Trevor Adams credited as playing...
Alan
- Alan: I don't suppose you've got a couple...
- Basil Fawlty: Now, look! Just don't push your luck! I have a breaking point, you know.
- Alan: I only want some batteries.
- Basil Fawlty: I don't believe it.
- Alan: What?
- Basil Fawlty: Batteries, eh? You know something? You disgust me. I know what people like you get up to, and I think it's disgusting!
- Alan: What are you talking about? I want some batteries for my electric razor. I want to shave!
- Basil Fawlty: Oh, yes?
- Alan: Yes! I haven't shaved today. Look, see?
- Basil Fawlty: Electric razor, huh?
- Alan: Right.
- Basil Fawlty: Well, that's what I was referring to when I said it was disgusting. It is, of course, disgusting that you haven't shaved, but understandable. I mean, sometimes I don't shave either, and that's disgusting, too. So I shall have a razor sent up to your room straightaway. Thank you so much, good night.
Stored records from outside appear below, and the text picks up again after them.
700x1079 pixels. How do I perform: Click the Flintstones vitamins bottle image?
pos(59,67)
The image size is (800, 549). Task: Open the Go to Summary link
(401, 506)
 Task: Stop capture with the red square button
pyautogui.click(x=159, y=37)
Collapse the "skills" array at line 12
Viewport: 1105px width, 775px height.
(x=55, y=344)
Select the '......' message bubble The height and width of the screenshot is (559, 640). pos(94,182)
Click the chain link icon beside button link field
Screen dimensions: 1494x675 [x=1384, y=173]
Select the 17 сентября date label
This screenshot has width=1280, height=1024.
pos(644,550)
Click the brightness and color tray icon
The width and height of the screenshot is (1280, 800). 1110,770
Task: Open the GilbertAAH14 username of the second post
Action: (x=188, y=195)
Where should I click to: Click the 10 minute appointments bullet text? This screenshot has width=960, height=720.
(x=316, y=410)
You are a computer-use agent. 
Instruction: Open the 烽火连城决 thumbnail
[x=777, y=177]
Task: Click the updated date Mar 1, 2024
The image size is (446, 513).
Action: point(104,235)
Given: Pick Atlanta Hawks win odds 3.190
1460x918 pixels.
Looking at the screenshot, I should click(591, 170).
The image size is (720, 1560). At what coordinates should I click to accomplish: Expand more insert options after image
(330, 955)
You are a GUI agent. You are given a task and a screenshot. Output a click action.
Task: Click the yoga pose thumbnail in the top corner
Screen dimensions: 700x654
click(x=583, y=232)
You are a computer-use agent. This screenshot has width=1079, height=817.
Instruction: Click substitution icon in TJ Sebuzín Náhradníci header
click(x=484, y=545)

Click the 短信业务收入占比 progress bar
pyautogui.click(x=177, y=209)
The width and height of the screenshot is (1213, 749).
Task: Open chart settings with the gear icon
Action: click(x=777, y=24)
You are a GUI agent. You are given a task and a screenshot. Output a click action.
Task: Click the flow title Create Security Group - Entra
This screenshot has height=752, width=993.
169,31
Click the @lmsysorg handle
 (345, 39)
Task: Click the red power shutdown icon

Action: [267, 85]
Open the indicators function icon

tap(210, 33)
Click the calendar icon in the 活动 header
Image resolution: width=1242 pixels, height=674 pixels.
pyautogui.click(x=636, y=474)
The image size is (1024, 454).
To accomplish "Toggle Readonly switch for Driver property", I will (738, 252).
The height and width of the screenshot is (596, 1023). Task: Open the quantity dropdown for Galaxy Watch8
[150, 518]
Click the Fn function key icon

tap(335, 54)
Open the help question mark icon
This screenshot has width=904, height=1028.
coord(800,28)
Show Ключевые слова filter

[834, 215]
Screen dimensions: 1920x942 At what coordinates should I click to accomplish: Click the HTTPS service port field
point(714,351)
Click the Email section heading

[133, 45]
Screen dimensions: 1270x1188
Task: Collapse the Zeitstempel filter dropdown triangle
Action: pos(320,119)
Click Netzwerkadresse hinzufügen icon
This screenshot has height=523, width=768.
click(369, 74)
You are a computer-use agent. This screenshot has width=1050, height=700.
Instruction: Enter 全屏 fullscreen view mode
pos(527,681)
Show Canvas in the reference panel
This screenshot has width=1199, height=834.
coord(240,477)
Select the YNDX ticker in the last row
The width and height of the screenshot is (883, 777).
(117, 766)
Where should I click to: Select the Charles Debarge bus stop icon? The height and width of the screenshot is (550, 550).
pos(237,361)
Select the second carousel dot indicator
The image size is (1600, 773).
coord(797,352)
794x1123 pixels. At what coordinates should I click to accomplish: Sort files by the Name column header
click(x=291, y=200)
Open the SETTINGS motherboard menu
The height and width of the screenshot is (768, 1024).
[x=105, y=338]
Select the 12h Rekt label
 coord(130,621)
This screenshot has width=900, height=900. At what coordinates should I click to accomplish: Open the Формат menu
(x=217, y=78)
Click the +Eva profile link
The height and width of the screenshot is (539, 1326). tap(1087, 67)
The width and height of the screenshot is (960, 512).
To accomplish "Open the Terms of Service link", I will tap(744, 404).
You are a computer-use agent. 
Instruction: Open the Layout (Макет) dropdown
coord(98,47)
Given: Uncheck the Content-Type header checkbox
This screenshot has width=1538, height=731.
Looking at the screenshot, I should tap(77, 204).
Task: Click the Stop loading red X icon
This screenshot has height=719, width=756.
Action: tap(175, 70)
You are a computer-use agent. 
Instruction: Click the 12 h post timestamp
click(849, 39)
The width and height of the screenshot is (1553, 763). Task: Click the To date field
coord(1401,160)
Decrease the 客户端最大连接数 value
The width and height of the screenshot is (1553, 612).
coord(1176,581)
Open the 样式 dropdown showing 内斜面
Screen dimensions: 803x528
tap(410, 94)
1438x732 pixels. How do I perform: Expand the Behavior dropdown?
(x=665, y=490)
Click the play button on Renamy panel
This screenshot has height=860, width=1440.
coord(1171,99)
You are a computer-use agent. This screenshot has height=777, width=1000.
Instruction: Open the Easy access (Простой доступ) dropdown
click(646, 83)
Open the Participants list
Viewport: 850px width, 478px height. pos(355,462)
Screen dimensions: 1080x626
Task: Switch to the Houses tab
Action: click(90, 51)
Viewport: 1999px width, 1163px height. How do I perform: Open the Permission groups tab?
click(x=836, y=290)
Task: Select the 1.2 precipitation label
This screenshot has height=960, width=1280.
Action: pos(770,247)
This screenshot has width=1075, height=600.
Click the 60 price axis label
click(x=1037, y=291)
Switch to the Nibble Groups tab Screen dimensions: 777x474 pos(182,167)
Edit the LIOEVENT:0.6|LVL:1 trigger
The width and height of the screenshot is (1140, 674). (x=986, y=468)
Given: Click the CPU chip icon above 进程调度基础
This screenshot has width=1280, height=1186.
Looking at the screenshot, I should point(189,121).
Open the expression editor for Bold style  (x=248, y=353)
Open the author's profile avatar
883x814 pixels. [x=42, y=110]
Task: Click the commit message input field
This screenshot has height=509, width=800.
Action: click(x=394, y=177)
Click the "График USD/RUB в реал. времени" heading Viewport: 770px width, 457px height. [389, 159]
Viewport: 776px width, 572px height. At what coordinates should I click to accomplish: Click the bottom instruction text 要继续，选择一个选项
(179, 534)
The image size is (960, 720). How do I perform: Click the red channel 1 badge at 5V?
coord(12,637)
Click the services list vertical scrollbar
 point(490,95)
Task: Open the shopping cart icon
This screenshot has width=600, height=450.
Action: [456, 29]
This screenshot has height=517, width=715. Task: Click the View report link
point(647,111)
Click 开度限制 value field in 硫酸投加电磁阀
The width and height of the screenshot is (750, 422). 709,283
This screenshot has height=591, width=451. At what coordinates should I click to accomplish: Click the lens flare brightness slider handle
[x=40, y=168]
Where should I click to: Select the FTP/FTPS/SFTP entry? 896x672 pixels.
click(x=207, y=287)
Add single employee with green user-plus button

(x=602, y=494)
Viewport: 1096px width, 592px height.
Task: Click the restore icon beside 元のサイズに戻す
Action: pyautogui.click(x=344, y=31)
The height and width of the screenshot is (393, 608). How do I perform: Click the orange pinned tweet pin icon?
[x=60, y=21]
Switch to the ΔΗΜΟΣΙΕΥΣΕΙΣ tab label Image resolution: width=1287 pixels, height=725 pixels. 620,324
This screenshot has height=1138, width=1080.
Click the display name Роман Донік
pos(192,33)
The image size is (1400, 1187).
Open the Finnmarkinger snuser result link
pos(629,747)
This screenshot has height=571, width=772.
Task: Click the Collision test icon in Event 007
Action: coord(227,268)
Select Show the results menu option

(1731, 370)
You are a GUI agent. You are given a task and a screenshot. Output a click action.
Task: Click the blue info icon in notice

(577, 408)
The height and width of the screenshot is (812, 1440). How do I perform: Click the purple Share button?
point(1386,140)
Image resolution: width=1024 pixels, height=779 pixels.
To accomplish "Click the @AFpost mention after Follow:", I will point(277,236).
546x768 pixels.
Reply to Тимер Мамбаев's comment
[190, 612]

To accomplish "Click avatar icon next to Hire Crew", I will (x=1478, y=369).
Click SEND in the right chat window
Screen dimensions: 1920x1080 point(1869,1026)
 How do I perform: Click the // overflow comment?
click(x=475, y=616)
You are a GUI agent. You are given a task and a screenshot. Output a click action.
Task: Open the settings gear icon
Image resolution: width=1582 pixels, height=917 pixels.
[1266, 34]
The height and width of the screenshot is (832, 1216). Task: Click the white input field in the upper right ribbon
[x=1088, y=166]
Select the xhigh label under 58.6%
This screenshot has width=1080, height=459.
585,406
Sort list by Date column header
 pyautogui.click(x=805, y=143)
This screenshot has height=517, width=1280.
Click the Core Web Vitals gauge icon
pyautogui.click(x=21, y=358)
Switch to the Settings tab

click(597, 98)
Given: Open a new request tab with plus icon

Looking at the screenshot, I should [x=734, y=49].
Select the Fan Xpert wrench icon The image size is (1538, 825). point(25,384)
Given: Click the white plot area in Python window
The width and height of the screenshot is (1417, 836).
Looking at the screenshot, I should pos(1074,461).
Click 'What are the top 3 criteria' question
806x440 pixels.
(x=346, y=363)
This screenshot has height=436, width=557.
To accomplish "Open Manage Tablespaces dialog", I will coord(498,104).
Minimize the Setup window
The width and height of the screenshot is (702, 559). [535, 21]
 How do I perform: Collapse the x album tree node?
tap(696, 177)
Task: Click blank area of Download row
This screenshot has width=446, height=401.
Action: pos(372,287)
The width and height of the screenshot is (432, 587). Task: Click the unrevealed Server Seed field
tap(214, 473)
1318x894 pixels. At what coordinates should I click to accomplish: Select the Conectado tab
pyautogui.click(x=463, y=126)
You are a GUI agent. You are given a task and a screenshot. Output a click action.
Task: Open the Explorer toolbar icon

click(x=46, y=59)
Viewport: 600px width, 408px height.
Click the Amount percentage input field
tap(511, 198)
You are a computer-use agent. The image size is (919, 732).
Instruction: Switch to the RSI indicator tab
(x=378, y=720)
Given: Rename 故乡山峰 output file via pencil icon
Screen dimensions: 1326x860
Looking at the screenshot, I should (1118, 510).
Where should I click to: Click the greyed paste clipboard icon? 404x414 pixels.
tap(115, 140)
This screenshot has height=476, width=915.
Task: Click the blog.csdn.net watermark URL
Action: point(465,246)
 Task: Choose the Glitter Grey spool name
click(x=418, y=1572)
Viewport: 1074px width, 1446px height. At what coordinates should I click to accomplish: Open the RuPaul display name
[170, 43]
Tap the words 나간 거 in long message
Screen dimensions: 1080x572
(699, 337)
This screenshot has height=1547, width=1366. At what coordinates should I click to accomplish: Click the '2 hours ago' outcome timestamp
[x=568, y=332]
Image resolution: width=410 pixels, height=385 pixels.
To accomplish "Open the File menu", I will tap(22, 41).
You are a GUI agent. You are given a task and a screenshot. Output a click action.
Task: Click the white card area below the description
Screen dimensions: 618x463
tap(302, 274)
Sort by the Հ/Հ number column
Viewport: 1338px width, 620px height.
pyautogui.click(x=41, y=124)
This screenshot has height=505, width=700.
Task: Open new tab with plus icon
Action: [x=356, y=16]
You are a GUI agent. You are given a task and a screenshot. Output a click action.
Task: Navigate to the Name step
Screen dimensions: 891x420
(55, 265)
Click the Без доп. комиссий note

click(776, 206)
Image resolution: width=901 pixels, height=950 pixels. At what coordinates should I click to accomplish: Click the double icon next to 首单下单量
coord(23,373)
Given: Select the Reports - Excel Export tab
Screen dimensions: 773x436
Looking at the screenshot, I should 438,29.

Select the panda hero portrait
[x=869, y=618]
- Alan: Do you know if there's a chemist still open?
- Basil Fawlty: I suppose you think this is funny, do you?
- Alan: Funny?
- Basil Fawlty: Ha, ha, ha.
- Alan: No, no. I really want to know.
- Basil Fawlty: Oh, do you? Well, I don't. So far as I know, all the chemists are shut. You'll just have to wait till tomorrow. Sorry. Bit of a blow, I imagine.